要旨: 欠落モダリティ問題は、多モーダル感情分析における根本的な課題であり、現実のシナリオにおいてモデルの精度と汎化能力を大きく低下させます。既存の手法は主に、プロンプト学習と事前学習済みモデルによって頑健性を高めることに取り組んできました。しかし、次の2つの制約が残っています。第一に、欠落モダリティを生成する必要性について、厳密な評価が欠けています。第二に、多モーダルプロンプト間の構造的な依存関係と、そのグローバルな一貫性が十分に検討されていません。これらの課題に対処するために、プロンプトに基づく欠落モダリティ適応(Prompt based Missing Modality Adaptation)フレームワークが提案されます。入力段階にMissing Modality Evaluator(欠落モダリティ評価器)を導入し、事前学習済みモデルと擬似ラベルを用いて欠落モダリティの重要性を動的に評価することで、低品質なデータの補完を回避します。これに基づき、Modality invariant Prompt Disentanglement(モダリティ不変プロンプト分離)モジュールは、共有プロンプトをモダリティ固有のプライベートプロンプトへと分解し、内在する局所相関を捉えて表現の品質を向上させます。さらに、Dynamic Prompt Weighting(動的プロンプト重み付け)モジュールは、クロスアテンション出力に基づいて相互情報量の重みを計算し、欠落モダリティによる干渉を適応的に抑制します。グローバルな一貫性を強化するために、Multi level Prompt Dynamic Connection(マルチレベル・プロンプト動的結合)モジュールは、残差接続を通じて共有プロンプトと自己注意出力を統合し、グローバルなプロンプトの事前知識を活用して重要なガイダンス特徴を強化します。CMU MOSI、CMU MOSEI、CH SIMS を含む3つの公開ベンチマークでの大規模な実験により、提案フレームワークが、欠落モダリティ設定の多様性の下で最先端の性能と安定した結果を達成することが示されています。本実装は https://github.com/rongfei-chen/ProMMA で利用可能です
生成前の評価:欠落モダリティに対応した頑健なマルチモーダル感情分析のためのパラダイム
arXiv cs.CV / 2026/4/8
💬 オピニオンIdeas & Deep AnalysisModels & Research
要点
- 本論文は、現実環境における欠落モダリティによるマルチモーダル感情分析の性能低下に取り組み、従来のプロンプト学習手法よりも厳密で評価駆動なアプローチを提案する。

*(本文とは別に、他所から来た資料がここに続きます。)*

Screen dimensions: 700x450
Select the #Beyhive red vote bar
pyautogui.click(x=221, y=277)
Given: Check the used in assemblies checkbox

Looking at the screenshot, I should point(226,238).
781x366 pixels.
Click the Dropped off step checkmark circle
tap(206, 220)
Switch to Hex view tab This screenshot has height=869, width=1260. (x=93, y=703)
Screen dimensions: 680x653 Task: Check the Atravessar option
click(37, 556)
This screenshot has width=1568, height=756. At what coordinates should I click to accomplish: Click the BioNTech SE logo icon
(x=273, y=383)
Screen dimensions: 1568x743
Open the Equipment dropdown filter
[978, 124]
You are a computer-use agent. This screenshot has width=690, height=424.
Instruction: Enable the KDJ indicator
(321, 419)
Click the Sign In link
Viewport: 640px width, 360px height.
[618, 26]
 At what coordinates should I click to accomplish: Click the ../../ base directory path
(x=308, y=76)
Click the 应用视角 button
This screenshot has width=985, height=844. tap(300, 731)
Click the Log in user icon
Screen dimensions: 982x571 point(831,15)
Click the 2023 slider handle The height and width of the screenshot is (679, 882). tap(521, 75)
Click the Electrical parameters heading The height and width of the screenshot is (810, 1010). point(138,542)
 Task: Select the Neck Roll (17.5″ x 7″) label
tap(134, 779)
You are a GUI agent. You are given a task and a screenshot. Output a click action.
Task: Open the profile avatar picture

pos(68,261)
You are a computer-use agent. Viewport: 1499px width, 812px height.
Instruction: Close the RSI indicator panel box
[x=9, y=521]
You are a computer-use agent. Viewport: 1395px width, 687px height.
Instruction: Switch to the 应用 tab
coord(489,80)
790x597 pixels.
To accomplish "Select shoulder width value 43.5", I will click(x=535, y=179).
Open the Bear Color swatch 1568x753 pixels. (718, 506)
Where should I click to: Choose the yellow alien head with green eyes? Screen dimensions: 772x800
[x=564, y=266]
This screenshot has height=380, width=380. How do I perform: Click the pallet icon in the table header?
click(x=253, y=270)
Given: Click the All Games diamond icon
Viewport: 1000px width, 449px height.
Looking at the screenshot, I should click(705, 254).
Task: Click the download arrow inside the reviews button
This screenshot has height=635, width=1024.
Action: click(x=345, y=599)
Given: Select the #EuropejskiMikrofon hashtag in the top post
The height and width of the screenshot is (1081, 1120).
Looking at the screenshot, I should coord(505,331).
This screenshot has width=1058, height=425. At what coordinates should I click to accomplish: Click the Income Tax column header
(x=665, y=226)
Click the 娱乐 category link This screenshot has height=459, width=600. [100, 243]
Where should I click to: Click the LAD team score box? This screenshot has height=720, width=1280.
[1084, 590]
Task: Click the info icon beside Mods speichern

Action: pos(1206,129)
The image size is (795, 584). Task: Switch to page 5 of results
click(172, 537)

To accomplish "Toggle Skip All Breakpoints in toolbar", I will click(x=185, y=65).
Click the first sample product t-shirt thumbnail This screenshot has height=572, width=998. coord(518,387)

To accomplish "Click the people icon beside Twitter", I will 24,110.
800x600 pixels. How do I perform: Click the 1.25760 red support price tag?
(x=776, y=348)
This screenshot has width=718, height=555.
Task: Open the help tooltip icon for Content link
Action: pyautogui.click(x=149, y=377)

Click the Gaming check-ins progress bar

- 入力段階で事前学習済みモデルと擬似ラベルを用いる「欠落モダリティ評価器(Missing Modality Evaluator)」を導入し、各欠落モダリティの重要度を判定することで、低品質なモダリティ補完への依存を低減する。
- フレームワークではモダリティ不変なプロンプトの disentanglement(分離)を用いて、共有プロンプトをモダリティ固有のプライベートプロンプトへと分け、局所的な相関の把握をより適切に行うことを目指す。
- 欠落モダリティからの干渉を動的に抑制し、クロスアテンション出力から得られる相互情報量に基づいて計算した動的プロンプト重み付けにより適応的に調整する。
- CMU MOSI、CMU MOSEI、CH SIMS に対する実験では、欠落モダリティの状況が多様でも安定した挙動を示し、最先端の結果を達成しており、コードは GitHub で公開されている。